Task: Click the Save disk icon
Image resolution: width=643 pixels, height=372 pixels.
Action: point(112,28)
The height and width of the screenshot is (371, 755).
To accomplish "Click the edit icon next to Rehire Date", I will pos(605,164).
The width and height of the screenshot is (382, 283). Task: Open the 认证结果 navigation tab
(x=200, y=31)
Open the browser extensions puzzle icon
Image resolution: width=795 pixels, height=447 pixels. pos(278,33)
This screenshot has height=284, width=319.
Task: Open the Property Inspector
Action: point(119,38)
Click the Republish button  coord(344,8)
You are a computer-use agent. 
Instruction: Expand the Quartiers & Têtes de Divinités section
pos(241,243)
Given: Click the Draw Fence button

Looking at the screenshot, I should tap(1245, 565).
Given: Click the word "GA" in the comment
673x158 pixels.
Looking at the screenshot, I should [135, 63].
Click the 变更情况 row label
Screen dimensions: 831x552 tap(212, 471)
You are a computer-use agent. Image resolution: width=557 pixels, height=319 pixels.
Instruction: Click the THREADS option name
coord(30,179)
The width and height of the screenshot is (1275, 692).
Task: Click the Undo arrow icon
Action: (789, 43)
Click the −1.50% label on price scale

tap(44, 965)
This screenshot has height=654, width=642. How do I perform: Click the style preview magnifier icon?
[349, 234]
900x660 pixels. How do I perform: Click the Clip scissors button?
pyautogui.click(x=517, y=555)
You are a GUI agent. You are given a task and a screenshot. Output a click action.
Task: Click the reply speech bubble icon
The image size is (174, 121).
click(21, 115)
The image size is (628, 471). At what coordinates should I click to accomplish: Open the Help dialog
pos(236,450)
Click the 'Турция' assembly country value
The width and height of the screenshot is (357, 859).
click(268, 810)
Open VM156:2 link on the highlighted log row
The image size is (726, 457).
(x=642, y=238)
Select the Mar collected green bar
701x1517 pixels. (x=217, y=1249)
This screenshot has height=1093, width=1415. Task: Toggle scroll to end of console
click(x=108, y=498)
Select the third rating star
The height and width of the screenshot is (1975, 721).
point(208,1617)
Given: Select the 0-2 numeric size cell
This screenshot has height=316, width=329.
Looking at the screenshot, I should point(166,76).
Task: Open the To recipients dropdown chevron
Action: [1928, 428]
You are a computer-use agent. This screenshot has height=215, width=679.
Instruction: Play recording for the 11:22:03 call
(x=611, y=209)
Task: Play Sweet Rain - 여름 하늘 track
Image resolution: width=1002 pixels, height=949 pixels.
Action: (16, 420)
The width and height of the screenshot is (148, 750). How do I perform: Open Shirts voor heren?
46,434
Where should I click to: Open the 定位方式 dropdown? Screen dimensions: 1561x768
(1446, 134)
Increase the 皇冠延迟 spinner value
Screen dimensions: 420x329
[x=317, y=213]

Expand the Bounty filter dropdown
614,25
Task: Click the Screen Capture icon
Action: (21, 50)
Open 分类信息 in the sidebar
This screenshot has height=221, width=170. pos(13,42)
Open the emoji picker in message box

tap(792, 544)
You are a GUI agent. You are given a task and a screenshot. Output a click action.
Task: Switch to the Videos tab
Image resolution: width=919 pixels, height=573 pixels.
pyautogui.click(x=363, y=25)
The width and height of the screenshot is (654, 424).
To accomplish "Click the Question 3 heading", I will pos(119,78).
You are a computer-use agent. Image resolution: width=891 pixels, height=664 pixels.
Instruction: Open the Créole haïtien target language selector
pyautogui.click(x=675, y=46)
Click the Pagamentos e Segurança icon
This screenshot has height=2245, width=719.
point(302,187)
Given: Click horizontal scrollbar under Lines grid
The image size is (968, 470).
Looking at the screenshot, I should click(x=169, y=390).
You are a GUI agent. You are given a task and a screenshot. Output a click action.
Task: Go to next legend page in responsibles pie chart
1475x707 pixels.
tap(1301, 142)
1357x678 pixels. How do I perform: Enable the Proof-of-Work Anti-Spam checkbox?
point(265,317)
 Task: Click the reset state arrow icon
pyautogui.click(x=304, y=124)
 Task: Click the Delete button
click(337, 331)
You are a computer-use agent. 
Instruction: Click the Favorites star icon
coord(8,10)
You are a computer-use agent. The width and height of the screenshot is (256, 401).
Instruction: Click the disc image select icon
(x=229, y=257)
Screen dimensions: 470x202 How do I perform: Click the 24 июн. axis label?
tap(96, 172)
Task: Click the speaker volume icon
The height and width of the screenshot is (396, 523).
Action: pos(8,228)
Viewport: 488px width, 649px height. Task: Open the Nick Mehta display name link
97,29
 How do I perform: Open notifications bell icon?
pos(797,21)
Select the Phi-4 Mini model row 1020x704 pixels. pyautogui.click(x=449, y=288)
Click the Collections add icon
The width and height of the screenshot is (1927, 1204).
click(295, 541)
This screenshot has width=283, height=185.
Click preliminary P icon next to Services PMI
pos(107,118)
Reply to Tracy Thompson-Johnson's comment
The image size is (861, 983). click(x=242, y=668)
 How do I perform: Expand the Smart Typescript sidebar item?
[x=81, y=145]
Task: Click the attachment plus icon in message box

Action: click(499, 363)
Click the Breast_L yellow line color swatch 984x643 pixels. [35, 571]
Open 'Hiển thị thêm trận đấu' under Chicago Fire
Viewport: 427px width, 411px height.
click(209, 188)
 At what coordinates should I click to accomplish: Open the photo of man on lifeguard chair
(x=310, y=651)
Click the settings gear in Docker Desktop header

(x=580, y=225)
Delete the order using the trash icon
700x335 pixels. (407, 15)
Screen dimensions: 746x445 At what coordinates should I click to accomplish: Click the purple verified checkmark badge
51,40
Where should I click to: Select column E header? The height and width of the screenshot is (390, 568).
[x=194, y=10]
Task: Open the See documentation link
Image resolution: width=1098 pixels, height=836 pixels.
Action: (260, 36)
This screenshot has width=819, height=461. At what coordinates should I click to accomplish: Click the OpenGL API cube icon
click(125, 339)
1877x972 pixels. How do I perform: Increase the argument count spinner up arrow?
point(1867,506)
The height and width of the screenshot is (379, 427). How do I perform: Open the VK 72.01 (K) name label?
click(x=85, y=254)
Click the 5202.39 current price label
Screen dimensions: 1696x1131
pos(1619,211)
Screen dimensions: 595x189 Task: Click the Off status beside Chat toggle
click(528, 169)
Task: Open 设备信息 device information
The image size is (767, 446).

• Task requirements:
Could you output, word for word, the part of the listing above that opens with the line containing "Open VM156:2 link on the highlighted log row" and closes with the line containing "pyautogui.click(x=363, y=25)", including both of those lines?

• Worked answer:
Open VM156:2 link on the highlighted log row
The image size is (726, 457).
(x=642, y=238)
Select the Mar collected green bar
701x1517 pixels. (x=217, y=1249)
This screenshot has height=1093, width=1415. Task: Toggle scroll to end of console
click(x=108, y=498)
Select the third rating star
The height and width of the screenshot is (1975, 721).
point(208,1617)
Given: Select the 0-2 numeric size cell
This screenshot has height=316, width=329.
Looking at the screenshot, I should point(166,76).
Task: Open the To recipients dropdown chevron
Action: [1928, 428]
You are a computer-use agent. This screenshot has height=215, width=679.
Instruction: Play recording for the 11:22:03 call
(x=611, y=209)
Task: Play Sweet Rain - 여름 하늘 track
Image resolution: width=1002 pixels, height=949 pixels.
Action: (16, 420)
The width and height of the screenshot is (148, 750). How do I perform: Open Shirts voor heren?
46,434
Where should I click to: Open the 定位方式 dropdown? Screen dimensions: 1561x768
(1446, 134)
Increase the 皇冠延迟 spinner value
Screen dimensions: 420x329
[x=317, y=213]

Expand the Bounty filter dropdown
614,25
Task: Click the Screen Capture icon
Action: (21, 50)
Open 分类信息 in the sidebar
This screenshot has height=221, width=170. pos(13,42)
Open the emoji picker in message box

tap(792, 544)
You are a GUI agent. You are given a task and a screenshot. Output a click action.
Task: Switch to the Videos tab
Image resolution: width=919 pixels, height=573 pixels.
pyautogui.click(x=363, y=25)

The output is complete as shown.